**Page excerpt:**

Tag Archives: Geology

Strolling around Panum Crater

Panum Crater in Google Earth

Panum Crater (foreground) and Mono Craters as seen in
Google Earth, looking southeast.

Panum Crater

One frosty morning in late October I walked around the narrow rim of Panum Crater, just south of Mono Lake. This is the youngest volcanic feature in the Mono Basin, so if you love landscapes built by fire and carved by ice, I highly recommend this hike, but do it in cool weather or very early on a summer day.

Panum Crater

Panum Crater

Panum Crater is only about 670 ±20 years old (circa 1320s to 1360s AD) (Sieh and Bursik 1986). The initial eruption was of the “Plinian” type, where abundant gases escape from the rising magma, producing a massive plume and rain of volcanic ash that may continue for weeks. (This is the same type of eruption that occurred on a larger scale at Italy’s Mt. Vesuvius in 79 AD, burying Pompeii and Herculaneum—witnessed and later described by Pliny the Younger, hence the name “Plinian.”) After the plumes of gas and ash subsided, magma welled up within Panum Crater to form a jagged dome of obsidian and pumice. Some time after the Panum Crater event, more ash fell throughout the area from eruptions several miles farther south in the Inyo Craters area.

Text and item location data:
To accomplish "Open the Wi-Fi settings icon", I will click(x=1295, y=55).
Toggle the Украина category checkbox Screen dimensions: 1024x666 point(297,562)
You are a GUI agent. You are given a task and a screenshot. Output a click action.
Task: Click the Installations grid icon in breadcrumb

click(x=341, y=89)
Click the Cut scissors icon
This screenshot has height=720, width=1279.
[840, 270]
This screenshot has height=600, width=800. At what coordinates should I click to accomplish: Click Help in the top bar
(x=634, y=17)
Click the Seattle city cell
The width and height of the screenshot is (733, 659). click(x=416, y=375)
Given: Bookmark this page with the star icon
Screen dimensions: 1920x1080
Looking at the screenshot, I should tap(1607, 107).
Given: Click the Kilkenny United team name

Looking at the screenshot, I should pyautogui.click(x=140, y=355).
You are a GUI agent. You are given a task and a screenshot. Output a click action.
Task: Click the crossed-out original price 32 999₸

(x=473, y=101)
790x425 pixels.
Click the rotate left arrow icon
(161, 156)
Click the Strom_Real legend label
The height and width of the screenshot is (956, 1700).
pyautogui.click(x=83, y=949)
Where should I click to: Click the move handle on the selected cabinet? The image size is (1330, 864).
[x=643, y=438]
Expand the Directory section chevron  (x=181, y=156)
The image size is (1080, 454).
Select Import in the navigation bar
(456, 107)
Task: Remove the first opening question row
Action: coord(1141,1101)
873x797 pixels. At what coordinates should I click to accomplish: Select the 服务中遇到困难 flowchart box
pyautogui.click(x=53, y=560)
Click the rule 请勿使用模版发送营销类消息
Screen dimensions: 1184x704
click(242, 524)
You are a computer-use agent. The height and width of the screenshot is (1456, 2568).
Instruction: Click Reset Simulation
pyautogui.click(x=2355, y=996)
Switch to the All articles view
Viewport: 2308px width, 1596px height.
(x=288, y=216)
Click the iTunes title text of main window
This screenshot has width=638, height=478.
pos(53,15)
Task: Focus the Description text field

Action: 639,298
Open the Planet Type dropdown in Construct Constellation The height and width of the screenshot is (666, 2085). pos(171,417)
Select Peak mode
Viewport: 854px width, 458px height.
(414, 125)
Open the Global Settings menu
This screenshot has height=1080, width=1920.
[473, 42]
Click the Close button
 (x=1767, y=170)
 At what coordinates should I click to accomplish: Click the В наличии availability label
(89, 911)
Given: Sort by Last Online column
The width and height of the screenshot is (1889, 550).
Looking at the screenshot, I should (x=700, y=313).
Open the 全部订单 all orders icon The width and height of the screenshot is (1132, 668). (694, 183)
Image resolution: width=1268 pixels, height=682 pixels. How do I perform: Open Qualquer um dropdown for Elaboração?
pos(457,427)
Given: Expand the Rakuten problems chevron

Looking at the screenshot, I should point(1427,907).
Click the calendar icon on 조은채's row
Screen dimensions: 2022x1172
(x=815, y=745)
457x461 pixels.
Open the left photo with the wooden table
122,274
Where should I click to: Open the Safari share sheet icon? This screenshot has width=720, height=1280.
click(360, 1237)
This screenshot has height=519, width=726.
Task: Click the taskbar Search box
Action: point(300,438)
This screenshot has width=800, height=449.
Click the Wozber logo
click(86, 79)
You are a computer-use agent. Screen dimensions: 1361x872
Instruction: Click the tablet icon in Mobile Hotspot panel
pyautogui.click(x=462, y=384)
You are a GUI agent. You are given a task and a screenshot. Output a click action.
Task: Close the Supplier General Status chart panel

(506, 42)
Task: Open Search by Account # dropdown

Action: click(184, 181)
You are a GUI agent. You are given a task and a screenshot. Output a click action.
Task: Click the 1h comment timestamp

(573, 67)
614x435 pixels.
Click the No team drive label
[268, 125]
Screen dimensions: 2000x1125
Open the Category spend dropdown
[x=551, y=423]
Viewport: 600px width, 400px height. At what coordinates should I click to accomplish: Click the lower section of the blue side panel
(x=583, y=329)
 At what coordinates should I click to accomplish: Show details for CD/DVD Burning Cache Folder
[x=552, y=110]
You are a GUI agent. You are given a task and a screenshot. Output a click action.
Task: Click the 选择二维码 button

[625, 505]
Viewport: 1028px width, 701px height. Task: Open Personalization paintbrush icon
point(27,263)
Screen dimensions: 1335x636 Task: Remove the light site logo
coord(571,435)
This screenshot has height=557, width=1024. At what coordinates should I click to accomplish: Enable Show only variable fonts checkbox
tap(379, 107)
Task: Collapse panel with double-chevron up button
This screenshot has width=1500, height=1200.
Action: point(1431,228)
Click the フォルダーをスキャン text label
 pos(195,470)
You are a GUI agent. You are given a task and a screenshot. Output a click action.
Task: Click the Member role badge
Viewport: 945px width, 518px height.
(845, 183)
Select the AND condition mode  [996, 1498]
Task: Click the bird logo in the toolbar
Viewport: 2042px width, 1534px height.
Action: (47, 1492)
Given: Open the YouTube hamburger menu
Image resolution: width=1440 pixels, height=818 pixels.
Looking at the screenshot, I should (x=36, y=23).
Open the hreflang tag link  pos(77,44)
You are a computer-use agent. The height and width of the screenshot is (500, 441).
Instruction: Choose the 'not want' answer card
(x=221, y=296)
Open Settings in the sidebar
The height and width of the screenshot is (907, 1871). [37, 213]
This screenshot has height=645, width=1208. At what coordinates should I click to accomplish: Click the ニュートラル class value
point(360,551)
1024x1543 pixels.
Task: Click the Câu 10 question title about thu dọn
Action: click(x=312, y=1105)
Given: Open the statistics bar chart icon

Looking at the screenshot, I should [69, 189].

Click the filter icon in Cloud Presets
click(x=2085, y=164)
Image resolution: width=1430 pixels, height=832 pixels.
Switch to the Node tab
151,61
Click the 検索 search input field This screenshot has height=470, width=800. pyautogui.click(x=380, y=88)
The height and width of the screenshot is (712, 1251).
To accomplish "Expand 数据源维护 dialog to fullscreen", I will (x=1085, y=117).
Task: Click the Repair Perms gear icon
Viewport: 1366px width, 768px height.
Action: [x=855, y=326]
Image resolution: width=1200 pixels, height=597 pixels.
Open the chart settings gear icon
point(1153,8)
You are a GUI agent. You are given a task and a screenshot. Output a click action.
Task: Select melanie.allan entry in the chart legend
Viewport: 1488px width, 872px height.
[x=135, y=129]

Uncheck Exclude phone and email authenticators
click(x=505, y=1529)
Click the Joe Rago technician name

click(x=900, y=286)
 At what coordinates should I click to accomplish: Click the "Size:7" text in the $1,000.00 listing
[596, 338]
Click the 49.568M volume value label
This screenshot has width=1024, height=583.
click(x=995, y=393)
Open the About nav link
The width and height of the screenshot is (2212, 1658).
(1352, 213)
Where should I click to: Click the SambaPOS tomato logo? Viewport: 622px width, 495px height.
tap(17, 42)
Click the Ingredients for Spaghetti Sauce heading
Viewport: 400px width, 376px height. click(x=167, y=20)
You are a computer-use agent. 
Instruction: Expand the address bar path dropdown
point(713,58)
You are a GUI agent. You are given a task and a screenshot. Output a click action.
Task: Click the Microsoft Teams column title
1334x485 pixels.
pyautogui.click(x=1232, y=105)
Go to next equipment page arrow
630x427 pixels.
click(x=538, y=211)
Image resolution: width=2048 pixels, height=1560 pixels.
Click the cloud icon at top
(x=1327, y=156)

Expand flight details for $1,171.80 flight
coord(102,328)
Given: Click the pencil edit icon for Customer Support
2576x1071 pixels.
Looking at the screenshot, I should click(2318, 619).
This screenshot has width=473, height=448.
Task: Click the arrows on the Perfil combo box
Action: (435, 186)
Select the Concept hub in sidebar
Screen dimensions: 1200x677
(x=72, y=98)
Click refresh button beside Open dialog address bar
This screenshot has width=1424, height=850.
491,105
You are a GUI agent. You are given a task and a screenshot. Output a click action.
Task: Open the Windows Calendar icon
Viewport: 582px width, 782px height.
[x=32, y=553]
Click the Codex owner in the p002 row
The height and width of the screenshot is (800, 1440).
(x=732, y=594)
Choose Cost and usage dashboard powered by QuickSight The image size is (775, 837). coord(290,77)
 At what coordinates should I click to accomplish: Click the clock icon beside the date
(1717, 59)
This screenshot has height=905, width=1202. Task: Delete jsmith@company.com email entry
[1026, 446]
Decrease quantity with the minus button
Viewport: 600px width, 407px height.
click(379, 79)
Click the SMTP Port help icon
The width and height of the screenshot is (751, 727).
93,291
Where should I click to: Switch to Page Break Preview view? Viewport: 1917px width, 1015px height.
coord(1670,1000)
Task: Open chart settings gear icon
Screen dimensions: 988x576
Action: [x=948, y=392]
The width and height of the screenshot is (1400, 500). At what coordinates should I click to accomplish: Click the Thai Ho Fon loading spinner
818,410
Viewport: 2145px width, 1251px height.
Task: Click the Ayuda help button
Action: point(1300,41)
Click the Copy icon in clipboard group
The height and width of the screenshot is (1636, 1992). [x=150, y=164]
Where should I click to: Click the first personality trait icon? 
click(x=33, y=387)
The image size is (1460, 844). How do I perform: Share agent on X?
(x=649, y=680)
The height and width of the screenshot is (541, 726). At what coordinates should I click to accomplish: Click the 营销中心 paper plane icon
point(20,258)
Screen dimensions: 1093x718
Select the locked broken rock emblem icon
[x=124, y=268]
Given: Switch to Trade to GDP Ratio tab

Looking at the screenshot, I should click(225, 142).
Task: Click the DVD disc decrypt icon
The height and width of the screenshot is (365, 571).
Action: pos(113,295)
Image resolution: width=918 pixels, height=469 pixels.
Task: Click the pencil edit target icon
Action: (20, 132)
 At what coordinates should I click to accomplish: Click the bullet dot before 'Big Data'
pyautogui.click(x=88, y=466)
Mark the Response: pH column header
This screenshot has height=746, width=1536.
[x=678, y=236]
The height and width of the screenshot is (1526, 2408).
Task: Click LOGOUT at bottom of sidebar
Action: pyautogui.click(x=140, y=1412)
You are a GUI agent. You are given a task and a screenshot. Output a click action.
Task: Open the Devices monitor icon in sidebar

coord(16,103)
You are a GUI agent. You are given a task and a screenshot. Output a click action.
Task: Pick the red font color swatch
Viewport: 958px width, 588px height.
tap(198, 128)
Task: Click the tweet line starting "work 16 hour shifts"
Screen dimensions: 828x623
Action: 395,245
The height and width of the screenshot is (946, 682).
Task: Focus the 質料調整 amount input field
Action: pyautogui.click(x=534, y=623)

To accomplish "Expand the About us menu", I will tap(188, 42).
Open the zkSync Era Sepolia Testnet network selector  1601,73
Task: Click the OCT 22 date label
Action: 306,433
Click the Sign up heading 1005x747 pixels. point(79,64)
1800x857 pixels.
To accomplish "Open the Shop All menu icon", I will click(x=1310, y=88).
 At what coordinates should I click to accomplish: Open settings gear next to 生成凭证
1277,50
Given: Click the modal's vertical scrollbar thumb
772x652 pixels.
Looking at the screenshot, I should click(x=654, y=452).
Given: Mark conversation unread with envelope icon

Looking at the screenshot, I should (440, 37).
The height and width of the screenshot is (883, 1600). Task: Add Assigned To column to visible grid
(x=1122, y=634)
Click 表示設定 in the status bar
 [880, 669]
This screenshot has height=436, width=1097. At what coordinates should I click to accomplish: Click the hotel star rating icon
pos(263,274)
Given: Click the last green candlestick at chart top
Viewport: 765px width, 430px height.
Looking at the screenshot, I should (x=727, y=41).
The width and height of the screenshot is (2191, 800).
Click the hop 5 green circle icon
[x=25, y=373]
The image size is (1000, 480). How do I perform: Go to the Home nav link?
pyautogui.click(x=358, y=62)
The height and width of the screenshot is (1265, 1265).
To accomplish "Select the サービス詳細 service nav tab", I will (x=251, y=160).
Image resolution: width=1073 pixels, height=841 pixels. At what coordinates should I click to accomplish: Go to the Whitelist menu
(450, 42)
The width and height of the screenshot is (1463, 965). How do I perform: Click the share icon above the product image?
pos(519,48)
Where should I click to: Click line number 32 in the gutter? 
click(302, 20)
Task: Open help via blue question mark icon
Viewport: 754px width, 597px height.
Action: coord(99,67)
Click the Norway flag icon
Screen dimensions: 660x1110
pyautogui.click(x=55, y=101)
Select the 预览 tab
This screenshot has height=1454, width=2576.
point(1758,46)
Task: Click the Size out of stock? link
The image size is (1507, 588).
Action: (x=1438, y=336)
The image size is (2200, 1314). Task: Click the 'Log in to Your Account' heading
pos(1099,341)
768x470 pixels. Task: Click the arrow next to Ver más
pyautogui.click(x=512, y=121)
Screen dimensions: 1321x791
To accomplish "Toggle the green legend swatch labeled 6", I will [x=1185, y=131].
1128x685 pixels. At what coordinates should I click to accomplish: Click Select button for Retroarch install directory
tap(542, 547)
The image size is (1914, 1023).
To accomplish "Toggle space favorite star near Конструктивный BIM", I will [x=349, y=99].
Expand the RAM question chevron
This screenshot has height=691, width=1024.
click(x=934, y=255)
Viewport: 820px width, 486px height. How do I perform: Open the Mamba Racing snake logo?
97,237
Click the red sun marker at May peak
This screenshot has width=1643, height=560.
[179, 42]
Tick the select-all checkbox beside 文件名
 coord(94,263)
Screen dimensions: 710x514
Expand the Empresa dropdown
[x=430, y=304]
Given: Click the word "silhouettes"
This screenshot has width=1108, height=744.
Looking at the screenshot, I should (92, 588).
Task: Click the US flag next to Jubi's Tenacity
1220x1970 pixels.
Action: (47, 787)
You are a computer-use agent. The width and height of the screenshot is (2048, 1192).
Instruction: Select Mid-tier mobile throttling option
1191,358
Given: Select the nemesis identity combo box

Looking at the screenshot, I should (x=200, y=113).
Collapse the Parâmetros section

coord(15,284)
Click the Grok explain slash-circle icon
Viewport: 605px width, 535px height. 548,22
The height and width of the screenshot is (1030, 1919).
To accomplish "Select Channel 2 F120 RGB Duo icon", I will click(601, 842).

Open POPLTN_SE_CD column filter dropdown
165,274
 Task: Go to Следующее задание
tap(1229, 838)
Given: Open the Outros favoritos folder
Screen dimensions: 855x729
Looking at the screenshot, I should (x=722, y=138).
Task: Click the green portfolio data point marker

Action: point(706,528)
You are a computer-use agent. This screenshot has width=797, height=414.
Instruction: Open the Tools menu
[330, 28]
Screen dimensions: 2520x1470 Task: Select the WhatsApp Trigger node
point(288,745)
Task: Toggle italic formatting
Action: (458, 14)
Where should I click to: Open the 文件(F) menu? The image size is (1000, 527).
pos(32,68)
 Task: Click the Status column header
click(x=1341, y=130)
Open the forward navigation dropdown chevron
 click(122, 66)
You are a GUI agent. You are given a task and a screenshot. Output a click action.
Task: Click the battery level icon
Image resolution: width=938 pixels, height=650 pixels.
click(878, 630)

**Your goal:**
Write the next part of the Panum Crater passage, starting right after its last sentence.

**Result of this exercise:**
Panum Crater

What would it have been like to see, hear, and smell this eruption, to feel the earth shake before and during the eruption? There were certainly Native Americans living here at that time — in the Mono Basin, the Bodie Hills, Bridgeport and Adobe Valleys, and on down to Owens Valley. We don’t know what time of year the eruption occurred, but there could have been groups traveling over Mono Pass and along other routes to trade with neighboring tribes when the eruption began.

Panum Crater

Laylander (1998) speculated on how earlier (ca. 880 AD) and larger Plinian eruptions in the Mono Craters may have affected local witnesses: “Local consequences for human populations from the eruption can be imagined. The event may have directly caused some loss of life or frightened the surviving witnesses into leaving the Mono Basin. The decimation of plant and animal communities may have drastically reduced the resource value of the affected area for humans for some time.” (He goes on to consider whether “an occupational hiatus, followed by a return to pre-event conditions” could be detected in the archaeological record and whether the duration of this hiatus could be estimated archaeologically. He concludes that “a hiatus of as much as a century is not likely to be detectable in the archaeological record” using hydration dating of artifacts, unless the sample size is “very large.”)

Panum Crater

Panum Crater

Banded obsidian and pumice atop the dome.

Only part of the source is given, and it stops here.